EXERCISE OBJECTIVE – Copy the records word for word, starting with the first line and going on through the line that contains "pos(208,117)".

— Start —

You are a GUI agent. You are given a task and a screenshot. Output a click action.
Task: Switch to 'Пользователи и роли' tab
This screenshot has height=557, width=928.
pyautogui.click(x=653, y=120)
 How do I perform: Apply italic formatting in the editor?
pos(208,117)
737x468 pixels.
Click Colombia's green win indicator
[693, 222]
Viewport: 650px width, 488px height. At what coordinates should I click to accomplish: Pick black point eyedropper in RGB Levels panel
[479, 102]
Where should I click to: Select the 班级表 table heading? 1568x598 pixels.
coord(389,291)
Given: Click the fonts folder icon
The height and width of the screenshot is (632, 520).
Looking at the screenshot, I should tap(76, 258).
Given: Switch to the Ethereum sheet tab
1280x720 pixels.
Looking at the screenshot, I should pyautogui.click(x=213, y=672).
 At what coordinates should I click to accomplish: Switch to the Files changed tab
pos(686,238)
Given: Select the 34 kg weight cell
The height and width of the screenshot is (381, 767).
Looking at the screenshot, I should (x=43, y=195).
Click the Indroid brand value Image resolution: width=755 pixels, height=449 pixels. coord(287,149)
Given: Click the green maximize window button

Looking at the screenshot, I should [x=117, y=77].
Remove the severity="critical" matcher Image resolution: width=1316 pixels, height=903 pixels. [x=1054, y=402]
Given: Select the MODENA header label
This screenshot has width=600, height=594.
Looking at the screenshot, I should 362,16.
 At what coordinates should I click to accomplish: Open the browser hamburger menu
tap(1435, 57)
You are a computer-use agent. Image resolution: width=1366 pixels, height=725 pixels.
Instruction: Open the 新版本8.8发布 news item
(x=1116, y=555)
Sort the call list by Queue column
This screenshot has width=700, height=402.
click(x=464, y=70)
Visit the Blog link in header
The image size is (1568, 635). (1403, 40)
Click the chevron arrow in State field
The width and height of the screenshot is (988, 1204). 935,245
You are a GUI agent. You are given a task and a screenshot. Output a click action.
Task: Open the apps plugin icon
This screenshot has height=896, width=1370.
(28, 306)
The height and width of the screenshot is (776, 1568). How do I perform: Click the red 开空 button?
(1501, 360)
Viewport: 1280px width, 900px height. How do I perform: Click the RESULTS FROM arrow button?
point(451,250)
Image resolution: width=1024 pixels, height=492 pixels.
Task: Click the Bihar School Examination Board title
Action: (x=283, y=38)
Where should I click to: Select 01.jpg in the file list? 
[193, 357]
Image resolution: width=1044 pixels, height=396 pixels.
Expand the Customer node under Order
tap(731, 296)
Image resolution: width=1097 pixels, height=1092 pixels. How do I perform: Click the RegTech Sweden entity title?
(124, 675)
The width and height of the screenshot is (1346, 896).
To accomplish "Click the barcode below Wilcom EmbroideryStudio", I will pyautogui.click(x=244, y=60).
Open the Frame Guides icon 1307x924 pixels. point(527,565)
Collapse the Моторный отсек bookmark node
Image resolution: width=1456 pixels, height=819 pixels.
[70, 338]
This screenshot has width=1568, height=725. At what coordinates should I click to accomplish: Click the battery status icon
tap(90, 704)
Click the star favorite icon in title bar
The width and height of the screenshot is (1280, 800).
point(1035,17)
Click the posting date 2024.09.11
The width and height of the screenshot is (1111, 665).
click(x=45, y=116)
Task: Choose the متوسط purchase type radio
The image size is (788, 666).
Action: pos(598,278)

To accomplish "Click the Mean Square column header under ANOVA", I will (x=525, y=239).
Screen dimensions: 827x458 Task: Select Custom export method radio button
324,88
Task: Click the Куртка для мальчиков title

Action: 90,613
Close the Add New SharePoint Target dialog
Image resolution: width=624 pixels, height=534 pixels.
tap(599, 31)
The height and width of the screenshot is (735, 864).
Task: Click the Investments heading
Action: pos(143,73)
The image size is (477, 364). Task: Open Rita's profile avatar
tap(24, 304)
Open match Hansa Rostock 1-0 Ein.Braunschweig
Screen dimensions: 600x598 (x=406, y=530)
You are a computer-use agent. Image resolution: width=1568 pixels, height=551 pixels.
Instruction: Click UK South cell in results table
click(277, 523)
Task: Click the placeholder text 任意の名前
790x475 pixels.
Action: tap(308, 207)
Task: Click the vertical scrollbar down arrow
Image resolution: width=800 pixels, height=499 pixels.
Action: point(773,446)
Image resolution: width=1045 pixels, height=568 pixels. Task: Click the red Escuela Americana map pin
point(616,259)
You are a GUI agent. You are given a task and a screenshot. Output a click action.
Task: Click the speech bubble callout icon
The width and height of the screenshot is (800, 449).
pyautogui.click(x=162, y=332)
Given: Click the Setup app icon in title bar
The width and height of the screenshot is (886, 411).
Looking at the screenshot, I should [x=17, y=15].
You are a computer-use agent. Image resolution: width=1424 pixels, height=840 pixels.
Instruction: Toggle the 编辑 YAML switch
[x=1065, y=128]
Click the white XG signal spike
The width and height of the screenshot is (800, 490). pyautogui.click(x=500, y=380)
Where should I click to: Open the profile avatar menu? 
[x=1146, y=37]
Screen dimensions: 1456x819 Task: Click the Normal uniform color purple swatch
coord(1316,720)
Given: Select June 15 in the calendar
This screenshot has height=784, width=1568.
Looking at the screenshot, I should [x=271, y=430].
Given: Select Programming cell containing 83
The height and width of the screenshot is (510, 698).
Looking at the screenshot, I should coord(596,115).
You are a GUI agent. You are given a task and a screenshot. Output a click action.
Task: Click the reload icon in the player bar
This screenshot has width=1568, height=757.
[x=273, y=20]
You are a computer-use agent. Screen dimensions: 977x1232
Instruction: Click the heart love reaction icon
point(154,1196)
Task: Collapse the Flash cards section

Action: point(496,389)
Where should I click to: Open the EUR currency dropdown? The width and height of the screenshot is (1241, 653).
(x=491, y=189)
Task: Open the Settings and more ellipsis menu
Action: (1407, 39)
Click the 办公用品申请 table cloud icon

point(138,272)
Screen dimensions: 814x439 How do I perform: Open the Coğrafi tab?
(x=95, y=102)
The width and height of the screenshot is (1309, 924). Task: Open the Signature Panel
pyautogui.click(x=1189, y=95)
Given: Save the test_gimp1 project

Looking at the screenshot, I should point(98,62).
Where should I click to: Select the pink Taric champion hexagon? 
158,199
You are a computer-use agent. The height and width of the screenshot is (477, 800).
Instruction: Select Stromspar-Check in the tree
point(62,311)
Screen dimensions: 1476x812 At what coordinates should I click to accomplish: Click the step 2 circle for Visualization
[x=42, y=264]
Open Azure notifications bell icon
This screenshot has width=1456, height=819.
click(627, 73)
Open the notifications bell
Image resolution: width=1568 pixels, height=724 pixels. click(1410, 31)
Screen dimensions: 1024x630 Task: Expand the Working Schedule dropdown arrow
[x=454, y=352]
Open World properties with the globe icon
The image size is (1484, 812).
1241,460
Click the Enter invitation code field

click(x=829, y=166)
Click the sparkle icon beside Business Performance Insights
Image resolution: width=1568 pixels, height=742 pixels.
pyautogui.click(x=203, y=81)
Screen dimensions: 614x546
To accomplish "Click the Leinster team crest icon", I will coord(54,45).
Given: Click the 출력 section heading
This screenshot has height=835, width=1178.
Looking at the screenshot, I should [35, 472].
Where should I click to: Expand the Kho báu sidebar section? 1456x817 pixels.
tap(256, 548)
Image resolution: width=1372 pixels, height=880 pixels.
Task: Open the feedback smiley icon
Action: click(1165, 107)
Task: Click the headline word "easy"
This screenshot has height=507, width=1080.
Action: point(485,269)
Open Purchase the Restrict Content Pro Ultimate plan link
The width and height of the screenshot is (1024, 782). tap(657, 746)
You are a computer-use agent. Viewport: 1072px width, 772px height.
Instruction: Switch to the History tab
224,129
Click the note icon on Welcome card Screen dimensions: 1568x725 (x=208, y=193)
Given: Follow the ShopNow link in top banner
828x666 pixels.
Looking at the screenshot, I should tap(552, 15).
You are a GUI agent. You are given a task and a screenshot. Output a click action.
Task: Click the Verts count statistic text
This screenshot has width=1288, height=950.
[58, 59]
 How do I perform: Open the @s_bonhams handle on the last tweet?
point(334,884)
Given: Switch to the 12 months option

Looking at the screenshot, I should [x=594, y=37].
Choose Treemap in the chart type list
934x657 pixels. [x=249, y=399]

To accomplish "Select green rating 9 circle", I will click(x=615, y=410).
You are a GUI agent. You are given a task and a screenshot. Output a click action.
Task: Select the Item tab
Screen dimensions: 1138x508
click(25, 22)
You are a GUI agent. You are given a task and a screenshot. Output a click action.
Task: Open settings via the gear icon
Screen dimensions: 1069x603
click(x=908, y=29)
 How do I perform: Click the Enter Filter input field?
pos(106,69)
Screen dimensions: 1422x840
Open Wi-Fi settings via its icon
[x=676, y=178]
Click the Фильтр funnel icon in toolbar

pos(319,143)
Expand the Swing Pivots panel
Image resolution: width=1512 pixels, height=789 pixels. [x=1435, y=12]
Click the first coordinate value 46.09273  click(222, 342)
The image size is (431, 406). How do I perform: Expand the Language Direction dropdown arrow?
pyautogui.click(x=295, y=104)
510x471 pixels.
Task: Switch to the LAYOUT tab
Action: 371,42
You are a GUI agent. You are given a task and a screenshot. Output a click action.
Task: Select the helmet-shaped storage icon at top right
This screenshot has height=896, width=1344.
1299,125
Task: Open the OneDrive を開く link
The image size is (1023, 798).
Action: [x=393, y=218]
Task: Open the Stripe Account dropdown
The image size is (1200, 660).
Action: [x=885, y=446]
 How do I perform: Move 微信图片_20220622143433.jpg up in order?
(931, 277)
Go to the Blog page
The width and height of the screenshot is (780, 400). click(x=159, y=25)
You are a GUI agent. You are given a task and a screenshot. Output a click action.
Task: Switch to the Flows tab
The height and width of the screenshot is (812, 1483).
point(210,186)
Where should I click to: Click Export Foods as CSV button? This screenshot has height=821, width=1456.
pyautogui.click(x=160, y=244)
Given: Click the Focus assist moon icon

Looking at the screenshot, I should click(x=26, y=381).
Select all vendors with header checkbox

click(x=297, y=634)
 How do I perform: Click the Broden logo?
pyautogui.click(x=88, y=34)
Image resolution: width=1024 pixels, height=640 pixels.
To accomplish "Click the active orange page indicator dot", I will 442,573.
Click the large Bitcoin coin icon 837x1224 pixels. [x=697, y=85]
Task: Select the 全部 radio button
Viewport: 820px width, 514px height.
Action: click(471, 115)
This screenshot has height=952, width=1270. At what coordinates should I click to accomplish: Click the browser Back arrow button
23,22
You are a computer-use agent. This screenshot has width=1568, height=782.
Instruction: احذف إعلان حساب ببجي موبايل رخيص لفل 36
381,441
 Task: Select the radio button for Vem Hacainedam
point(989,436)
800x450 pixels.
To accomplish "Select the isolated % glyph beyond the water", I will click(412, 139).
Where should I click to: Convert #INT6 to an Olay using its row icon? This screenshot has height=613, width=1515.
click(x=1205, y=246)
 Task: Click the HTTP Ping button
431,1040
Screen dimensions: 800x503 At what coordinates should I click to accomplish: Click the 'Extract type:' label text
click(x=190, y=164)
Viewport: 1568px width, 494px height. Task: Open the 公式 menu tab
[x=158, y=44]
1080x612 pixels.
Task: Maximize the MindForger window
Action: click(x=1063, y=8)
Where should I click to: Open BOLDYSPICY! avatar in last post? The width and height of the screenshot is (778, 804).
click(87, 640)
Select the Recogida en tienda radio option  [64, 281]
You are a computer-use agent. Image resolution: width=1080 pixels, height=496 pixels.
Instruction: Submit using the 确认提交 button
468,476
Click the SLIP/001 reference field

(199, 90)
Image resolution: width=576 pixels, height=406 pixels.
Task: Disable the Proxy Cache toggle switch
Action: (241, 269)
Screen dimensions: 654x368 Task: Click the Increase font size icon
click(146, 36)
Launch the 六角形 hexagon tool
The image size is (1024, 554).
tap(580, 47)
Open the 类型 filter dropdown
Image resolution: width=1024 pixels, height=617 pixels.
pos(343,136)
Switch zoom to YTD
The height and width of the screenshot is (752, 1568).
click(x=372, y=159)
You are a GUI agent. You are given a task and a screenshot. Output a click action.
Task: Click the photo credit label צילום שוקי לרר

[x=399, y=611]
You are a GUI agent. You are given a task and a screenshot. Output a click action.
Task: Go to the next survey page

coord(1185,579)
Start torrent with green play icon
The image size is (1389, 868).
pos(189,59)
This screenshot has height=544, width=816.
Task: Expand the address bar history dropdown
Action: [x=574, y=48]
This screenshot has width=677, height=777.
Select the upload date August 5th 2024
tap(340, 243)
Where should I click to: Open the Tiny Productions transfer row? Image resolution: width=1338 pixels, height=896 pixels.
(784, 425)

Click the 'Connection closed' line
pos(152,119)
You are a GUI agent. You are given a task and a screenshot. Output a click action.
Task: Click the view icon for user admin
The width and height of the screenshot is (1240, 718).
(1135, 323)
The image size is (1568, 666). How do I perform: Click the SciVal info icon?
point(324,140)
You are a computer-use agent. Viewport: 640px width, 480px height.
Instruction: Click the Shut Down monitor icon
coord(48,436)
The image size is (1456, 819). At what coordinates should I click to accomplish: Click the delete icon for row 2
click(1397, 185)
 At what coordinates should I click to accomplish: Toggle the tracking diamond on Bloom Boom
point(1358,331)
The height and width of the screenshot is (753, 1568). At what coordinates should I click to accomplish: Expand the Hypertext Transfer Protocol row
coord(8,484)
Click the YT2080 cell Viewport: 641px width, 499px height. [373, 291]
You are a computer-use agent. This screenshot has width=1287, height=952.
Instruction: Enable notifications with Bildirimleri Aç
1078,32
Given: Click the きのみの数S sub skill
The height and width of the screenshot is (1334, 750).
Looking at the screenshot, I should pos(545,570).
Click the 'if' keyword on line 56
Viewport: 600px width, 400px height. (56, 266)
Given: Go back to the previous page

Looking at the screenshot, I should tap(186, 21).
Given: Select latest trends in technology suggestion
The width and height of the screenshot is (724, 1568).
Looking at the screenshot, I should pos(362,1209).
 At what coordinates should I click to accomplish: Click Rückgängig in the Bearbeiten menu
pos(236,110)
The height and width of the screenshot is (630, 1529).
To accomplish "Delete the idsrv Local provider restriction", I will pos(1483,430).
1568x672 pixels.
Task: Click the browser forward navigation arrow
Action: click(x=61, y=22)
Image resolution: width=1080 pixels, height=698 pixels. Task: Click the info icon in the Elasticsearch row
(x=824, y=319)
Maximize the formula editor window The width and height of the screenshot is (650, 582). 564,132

— End —

EXPECTED OUTPUT –
You are a GUI agent. You are given a task and a screenshot. Output a click action.
Task: Switch to 'Пользователи и роли' tab
This screenshot has height=557, width=928.
pyautogui.click(x=653, y=120)
 How do I perform: Apply italic formatting in the editor?
pos(208,117)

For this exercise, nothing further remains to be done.